医学 膀胱出口梗阻 泌尿科 膀胱颈梗阻 内科学 前列腺 癌症
作者
Jun Long,Yafei Yang,Jin Yang,Lin Chen,Song Wang,Xin‐Fu Zhou,Yao Su,Chenhuan Liu
出处
期刊:Neurourology and Urodynamics [Wiley]
卷期号:43 (2): 516-526
标识
DOI:10.1002/nau.25366
摘要

Abstract Background Partial bladder outlet obstruction (pBOO) may lead to bladder remodeling, including fibrosis and extracellular matrix (ECM) deposition. Despite the extensive research on the mechanisms underlying pBOO, potential therapeutic targets for the treatment of pBOO require further research. Dysregulated expression of thrombospondin‐1 (Thbs1) has been reported in various human fibrotic diseases; however, its relationship with pBOO remains unclear.

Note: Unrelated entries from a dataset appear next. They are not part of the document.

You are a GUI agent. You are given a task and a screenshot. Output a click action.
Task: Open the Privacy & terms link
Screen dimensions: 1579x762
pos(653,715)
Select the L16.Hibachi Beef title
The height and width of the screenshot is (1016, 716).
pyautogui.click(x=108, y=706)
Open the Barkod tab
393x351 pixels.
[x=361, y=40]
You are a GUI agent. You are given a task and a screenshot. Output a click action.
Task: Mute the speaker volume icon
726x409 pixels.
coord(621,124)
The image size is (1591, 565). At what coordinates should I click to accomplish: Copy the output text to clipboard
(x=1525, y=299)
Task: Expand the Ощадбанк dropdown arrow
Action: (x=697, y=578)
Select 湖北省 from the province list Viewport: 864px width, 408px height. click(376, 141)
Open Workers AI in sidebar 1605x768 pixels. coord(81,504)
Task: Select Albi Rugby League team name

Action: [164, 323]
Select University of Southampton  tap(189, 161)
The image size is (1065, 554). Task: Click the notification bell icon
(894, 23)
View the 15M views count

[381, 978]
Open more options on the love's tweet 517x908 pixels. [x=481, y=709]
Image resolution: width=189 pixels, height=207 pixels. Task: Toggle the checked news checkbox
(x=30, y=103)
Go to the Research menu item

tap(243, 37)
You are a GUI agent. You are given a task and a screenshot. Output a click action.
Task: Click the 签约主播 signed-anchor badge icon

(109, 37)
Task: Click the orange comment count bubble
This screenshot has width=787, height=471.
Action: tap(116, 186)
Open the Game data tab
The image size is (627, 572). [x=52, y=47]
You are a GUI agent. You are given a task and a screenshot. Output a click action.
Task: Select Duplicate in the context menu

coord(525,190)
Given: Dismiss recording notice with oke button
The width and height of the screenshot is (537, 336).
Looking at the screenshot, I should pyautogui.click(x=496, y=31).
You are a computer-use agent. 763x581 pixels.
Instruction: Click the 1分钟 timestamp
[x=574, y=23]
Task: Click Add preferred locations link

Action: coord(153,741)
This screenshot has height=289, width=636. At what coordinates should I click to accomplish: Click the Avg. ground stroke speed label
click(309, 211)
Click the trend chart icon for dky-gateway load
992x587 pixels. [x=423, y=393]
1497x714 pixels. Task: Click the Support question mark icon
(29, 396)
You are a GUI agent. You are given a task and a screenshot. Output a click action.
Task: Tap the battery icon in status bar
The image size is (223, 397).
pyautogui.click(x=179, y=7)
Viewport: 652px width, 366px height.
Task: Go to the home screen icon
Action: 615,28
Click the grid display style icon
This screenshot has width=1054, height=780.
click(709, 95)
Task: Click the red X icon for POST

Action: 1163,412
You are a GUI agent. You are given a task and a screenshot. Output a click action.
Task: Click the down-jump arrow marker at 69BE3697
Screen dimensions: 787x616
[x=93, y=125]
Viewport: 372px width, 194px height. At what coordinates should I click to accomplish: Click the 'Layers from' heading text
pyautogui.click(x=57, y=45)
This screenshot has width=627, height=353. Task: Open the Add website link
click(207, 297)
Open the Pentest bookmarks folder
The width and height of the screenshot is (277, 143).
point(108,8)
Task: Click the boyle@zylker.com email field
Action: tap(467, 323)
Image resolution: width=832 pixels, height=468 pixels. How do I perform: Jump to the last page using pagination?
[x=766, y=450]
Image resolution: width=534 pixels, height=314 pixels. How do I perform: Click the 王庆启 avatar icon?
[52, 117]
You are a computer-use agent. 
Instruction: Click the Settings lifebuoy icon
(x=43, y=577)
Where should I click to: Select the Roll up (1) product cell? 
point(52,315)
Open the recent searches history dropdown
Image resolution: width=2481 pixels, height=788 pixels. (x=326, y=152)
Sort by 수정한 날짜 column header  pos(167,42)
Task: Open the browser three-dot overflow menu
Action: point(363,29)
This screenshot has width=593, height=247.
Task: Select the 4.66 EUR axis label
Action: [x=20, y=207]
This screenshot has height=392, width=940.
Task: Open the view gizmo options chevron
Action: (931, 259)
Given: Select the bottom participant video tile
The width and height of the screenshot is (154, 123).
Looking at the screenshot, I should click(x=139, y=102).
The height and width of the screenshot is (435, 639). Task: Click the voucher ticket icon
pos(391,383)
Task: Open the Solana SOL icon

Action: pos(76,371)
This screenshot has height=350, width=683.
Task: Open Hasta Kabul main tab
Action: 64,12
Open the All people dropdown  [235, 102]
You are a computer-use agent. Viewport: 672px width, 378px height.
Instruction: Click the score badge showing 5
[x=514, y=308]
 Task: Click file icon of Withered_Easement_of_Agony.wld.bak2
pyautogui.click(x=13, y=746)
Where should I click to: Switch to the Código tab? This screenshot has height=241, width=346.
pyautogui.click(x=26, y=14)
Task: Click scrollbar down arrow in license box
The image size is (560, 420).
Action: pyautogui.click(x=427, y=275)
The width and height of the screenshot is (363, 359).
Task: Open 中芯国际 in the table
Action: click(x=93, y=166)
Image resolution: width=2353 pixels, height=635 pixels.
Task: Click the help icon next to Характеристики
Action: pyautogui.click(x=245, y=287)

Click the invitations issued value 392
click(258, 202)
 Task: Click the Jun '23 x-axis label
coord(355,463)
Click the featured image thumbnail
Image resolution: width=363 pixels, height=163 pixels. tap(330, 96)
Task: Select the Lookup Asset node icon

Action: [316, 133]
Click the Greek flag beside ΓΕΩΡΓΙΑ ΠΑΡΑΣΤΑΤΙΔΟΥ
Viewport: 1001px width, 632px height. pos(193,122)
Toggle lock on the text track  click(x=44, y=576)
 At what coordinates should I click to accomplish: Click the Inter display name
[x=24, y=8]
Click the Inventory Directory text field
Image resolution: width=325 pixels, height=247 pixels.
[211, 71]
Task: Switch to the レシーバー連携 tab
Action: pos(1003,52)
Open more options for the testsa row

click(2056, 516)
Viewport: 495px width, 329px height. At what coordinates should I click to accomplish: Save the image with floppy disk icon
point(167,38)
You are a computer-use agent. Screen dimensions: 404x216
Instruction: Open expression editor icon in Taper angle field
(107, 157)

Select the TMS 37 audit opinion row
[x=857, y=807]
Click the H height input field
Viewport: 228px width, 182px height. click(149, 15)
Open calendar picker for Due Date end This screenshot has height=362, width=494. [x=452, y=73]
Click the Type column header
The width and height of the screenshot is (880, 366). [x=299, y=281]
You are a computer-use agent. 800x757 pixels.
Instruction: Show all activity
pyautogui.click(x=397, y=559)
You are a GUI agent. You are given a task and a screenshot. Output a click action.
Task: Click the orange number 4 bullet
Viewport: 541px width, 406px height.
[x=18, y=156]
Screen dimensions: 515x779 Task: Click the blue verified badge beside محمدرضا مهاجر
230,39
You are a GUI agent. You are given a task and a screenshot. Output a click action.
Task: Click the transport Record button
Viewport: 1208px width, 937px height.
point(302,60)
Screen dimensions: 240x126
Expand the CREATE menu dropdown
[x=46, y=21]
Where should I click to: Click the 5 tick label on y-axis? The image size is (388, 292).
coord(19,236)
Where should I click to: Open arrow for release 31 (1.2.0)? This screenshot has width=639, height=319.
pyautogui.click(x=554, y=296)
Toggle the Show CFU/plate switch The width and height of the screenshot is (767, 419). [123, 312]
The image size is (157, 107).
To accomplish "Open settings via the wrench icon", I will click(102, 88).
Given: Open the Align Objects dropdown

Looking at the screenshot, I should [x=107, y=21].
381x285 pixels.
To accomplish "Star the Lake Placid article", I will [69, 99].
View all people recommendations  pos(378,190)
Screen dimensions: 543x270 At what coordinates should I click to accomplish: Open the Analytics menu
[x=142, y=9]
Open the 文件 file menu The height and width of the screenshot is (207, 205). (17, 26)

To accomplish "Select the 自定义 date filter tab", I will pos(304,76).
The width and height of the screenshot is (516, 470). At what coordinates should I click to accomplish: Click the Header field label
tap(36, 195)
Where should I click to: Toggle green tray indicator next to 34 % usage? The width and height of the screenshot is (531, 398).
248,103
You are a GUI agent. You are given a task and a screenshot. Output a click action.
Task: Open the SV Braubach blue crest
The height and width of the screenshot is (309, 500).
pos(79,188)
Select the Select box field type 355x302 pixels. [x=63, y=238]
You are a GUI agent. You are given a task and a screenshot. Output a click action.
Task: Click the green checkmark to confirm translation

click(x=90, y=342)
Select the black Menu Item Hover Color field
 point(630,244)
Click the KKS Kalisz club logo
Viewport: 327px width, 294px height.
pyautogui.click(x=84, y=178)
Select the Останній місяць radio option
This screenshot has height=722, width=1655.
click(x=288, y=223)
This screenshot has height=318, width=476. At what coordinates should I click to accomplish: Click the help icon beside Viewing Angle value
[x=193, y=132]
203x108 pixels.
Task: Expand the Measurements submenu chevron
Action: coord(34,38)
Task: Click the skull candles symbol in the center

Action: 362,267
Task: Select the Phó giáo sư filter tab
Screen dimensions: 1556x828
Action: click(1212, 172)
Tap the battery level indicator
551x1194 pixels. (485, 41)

Aims Investigate the effects of Thbs1 on bladder remodeling caused by pBOO. Methods We established a pBOO model in Sprague–Dawley rats and performed urodynamic analyses to estimate functional changes in the bladder, validated the histopathological changes in the bladder by using haematoxylin–eosin and Masson's trichrome staining, identified key target genes by integrating RNA sequencing (RNA‐seq) and bioinformatics analyses, validated the expression of related factors using Western blot analysis and RT‐qPCR, and used immunofluorescence staining to probe the potential interaction factors of Thbs1. Results Urodynamic results showed that pressure‐related parameters were significantly increased in rats with pBOO. Compared with the sham group, the pBOO group demonstrated significant increases in bladder morphology, bladder weight, and collagen deposition. Thbs1 was significantly upregulated in the bladder tissues of rats with pBOO, consistent with the RNA‐seq data. Thbs1 upregulation led to increased expression of matrix metalloproteinase (MMP) 2, MMP9, and fibronectin (Fn) in normal human urinary tract epithelial cells (SV‐HUC‐1), whereas anti‐Thbs1 treatment inhibited the production of these cytokines in TGF‐β1‐treated SV‐HUC‐1. Further experiments indicated that Thbs1 affected bladder remodeling in pBOO via the fibroblast growth factor receptor 3 (FGFR3) pathway. Conclusions Thbs1 plays a crucial role in bladder remodeling caused by pBOO. Targeting Thbs1 might alleviate ECM damage. Mechanistically, Thbs1 may function via the FGFR signaling pathway by regulating the FGFR3 receptor, identified as the most relevant disease target of pBOO, and FGF2 may be a mediator. These findings suggest that Thbs1 plays a role in BOO development and is a therapeutic target for this condition.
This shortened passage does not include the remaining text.